During this era, selling game was legalized. Wild game was a traditional British delicacy, but only modest amounts were available for resale, often illegally. Anyone unqualified to kill game, because they did not own or lease substantial estates, faced heavy penalties. After the passage of the 1831 law, landowners were empowered to “deputize” shooters via certification, similar to the process of obtaining a weekend hunting license. Consequently, shooting invitations became a valuable social and financial commodity. And stocking and breeding game birds for resale became a large scale systematic enterprise for perpetually cash strapped British landowners. It was labor intensive and costly, but the resulting revenue and political leverage made it worthwhile.

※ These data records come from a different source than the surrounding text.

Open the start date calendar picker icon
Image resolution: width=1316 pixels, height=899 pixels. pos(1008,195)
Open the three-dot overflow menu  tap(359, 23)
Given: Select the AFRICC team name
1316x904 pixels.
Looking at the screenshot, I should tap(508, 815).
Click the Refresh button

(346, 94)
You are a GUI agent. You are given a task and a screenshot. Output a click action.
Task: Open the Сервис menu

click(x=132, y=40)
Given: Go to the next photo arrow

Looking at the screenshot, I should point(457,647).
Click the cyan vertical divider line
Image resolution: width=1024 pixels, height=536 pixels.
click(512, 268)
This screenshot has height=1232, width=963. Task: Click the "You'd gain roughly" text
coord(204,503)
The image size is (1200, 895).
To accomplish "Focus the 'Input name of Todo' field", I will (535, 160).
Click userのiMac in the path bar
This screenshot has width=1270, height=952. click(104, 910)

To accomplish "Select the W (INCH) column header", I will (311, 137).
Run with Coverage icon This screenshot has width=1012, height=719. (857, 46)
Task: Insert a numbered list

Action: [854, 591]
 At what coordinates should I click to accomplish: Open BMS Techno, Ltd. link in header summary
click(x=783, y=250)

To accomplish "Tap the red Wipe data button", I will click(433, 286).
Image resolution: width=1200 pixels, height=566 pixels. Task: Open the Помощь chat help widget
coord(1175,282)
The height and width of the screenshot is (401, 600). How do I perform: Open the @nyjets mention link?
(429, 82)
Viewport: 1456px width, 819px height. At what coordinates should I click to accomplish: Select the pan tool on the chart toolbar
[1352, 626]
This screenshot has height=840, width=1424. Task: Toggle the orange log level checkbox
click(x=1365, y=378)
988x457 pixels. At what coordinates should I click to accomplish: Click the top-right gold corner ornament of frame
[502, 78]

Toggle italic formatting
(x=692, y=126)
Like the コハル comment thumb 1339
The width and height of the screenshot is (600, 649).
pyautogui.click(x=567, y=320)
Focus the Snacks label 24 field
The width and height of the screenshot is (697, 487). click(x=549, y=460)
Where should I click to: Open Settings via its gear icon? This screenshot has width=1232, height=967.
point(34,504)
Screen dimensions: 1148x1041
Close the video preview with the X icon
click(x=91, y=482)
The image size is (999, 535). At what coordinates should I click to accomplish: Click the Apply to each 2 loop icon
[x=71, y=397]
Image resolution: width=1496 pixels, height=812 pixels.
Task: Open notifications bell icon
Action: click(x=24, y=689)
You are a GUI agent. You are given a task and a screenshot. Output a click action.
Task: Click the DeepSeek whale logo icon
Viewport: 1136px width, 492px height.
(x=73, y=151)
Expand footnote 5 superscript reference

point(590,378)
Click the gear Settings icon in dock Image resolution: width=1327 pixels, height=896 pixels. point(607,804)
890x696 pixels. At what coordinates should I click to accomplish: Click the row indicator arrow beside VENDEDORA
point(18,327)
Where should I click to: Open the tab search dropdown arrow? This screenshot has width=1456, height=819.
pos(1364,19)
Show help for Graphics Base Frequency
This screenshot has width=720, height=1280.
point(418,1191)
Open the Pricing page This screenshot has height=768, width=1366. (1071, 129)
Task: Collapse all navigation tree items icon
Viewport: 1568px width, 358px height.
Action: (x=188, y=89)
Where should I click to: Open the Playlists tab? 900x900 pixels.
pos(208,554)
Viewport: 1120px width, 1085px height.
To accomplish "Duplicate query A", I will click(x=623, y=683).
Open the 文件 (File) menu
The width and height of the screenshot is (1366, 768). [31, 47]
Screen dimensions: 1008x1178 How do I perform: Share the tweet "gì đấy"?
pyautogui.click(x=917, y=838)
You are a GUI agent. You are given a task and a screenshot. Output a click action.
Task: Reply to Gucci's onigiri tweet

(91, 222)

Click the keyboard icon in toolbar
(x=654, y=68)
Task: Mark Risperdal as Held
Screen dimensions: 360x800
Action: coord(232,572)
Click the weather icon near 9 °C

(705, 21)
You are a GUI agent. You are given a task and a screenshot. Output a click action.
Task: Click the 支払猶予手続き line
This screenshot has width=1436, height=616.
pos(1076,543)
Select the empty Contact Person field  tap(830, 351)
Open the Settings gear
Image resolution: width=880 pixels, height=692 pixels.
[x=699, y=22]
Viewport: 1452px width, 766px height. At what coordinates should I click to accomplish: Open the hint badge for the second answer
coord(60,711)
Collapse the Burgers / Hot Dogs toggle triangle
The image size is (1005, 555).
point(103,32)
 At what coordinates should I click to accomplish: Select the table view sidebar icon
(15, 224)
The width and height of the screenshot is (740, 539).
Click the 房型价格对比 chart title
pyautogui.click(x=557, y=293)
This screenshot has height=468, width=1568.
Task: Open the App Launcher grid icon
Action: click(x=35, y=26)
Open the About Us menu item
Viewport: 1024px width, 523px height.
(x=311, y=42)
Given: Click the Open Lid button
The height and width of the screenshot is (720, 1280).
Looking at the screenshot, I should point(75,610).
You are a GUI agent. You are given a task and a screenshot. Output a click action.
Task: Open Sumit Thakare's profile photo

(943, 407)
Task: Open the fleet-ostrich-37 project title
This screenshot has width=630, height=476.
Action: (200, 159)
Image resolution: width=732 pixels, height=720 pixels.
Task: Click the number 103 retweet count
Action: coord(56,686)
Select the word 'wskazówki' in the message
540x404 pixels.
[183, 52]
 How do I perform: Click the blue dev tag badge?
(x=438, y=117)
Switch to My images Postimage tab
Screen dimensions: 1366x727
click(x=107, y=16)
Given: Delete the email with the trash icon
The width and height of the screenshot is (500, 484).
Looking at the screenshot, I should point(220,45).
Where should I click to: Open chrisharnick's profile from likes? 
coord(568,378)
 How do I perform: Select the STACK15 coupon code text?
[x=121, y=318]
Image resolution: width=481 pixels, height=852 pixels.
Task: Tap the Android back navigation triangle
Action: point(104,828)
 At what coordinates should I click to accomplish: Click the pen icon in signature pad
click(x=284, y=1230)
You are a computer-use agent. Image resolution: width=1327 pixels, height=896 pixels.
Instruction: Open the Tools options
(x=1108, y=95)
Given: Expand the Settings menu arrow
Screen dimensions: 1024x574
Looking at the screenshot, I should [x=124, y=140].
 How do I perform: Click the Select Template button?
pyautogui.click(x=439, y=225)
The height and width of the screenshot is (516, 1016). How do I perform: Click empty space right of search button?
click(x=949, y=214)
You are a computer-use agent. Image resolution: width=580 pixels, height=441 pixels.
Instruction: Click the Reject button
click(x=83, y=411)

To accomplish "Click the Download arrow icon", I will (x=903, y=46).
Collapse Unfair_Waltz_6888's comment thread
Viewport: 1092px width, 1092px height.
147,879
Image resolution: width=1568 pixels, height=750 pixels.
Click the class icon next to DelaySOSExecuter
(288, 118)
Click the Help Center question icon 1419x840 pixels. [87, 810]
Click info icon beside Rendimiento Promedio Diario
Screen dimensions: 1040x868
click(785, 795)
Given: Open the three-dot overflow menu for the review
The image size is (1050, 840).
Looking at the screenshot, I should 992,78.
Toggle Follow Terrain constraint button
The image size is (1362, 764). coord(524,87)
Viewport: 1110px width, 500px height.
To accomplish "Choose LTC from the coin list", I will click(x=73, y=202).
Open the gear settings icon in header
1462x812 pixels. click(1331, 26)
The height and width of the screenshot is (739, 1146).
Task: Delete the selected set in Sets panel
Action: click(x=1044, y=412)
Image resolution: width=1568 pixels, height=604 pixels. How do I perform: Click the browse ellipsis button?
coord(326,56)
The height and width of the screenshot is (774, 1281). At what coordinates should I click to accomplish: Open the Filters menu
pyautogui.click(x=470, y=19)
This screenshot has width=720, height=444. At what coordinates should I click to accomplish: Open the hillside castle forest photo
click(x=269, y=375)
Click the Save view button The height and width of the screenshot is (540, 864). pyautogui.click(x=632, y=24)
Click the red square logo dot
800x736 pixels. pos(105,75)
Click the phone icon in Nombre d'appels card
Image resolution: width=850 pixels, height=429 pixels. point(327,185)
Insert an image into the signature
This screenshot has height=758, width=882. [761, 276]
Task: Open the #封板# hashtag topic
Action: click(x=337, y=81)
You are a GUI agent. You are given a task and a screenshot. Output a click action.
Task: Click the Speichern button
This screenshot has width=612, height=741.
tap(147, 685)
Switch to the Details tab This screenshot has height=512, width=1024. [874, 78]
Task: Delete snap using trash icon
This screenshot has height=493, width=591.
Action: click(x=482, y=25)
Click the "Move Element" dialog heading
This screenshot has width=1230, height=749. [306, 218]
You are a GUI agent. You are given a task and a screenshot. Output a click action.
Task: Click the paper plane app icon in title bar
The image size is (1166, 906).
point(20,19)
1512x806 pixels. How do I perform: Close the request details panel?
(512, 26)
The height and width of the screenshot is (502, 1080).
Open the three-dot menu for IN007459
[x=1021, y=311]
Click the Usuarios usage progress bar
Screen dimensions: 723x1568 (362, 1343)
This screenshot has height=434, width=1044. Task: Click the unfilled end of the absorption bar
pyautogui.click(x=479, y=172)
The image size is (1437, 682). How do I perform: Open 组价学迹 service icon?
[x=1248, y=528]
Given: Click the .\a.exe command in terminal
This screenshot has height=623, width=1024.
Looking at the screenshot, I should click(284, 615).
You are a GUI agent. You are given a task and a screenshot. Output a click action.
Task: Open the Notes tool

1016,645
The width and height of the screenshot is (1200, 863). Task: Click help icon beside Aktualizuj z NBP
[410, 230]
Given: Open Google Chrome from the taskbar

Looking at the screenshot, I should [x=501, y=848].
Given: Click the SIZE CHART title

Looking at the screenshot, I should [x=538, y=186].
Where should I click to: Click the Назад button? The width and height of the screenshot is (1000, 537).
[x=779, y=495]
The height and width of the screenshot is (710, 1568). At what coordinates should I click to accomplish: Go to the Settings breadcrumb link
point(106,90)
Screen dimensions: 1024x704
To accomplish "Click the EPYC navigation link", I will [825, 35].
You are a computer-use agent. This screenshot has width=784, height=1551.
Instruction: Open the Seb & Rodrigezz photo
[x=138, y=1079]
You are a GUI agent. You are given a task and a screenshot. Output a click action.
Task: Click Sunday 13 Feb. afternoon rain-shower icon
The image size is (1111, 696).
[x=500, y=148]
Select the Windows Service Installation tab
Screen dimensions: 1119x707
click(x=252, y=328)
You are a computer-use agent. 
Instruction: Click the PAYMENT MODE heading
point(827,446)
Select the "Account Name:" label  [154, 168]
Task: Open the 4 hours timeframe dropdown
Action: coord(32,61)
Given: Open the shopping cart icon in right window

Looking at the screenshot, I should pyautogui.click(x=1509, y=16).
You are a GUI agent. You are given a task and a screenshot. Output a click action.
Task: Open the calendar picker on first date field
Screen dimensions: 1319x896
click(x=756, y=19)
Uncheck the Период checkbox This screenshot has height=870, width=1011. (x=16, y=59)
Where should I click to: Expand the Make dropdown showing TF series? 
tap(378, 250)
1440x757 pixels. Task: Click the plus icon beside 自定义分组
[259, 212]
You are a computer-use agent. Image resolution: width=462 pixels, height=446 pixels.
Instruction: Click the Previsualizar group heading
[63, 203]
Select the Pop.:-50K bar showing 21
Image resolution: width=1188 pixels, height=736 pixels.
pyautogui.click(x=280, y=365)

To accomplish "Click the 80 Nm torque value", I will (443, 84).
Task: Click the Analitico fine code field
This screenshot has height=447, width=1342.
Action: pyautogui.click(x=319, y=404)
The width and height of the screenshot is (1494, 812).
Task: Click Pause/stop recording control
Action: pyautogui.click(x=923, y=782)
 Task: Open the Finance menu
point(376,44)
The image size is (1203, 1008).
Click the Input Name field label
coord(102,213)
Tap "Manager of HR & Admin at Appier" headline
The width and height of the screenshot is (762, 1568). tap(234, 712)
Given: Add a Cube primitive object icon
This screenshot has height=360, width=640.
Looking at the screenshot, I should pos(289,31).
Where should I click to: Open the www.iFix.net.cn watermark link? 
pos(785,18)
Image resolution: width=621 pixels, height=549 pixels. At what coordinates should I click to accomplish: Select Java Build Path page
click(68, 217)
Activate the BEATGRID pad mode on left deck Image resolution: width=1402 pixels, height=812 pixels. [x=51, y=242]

Massive kills from big shooting parties  were unbelievable – and common. “Walter Gilbey’s shooting party killed 2,472 head of game last week.” (The Canine World, Nov. 1905) True sport hunters regularly condemned this trend,  “As to the huge bags and attempts to break a neighbor’s records, this is a passing vulgarity which has nothing of sportsmanship in it, and of which we shall hear less, we hope, every year.” (The Field, 1910) Unfortunately, it was here to stay.

On August 12, when Grouse became “legal eating” London papers announced the daily results of lords and gentlemen shooting in Scotland and Yorkshire, and shoppers anxiously awaited the arrival of this prized delicacy on the evening express train. Gamekeepers began shifting their animal husbandry skills to breeding game birds. Between 1830 and 1910, domestically bred pheasants doubled in weight, sometimes exceeding six pounds.

KING GEORGE

1932 – Labradors exhibited by George V

Labradors got another boost in 1916 when King George V made his first appearance as an exhibitor at Crufts showing Wolferton Jet. Sandringham kennels exhibited at a number of shows. Describing this exciting event in his 1938 book Sporting Dogs, Croxton Smith emphasized that “ it must be understood that King George’s Labradors were kept primarily for being shot over. “

GUNDOG TRAINING

Despite the layers of social conventions and hype,  British sport hunters were clueless about dog training. Aristocrats simply didn’t possess the time or the desire to train their own dogs. This traditional gamekeeper’s job had evolved into the expert job of  dog breaker long before Lord Lonsdale criticized the practice in 1912.

England’s most celebrated dog breaker, Daniel Lambert, legitimized this professional specialty long before retrievers became the gundog of choice. After his death, Lambert’s personal kennel was auctioned at headline prices. At that time, 200 pounds was equivalent to $2500, and that’s would be equal to about $61,000 today.

THE FIRST AKC LABRADOR

The first Labrador AKC registered in 1917, Brocklehirst Nell, derived primarily from Munden breeding. Her offspring were used to establish Robert Goelet’s kennel.

RETRIEVER REGISTRATION STATISTICS

In 1926, AKC had just begun registering Golden Retrievers, Labradors had been registered for less than a decade, and all retriever breeds were still lumped together in the AKC studbook.

That year, the Kennel Club registered 71 Curlies, 371 Flatcoats, 400 Goldens, 16 interbreds, 35 Crossbreds, and 1247 Labradors.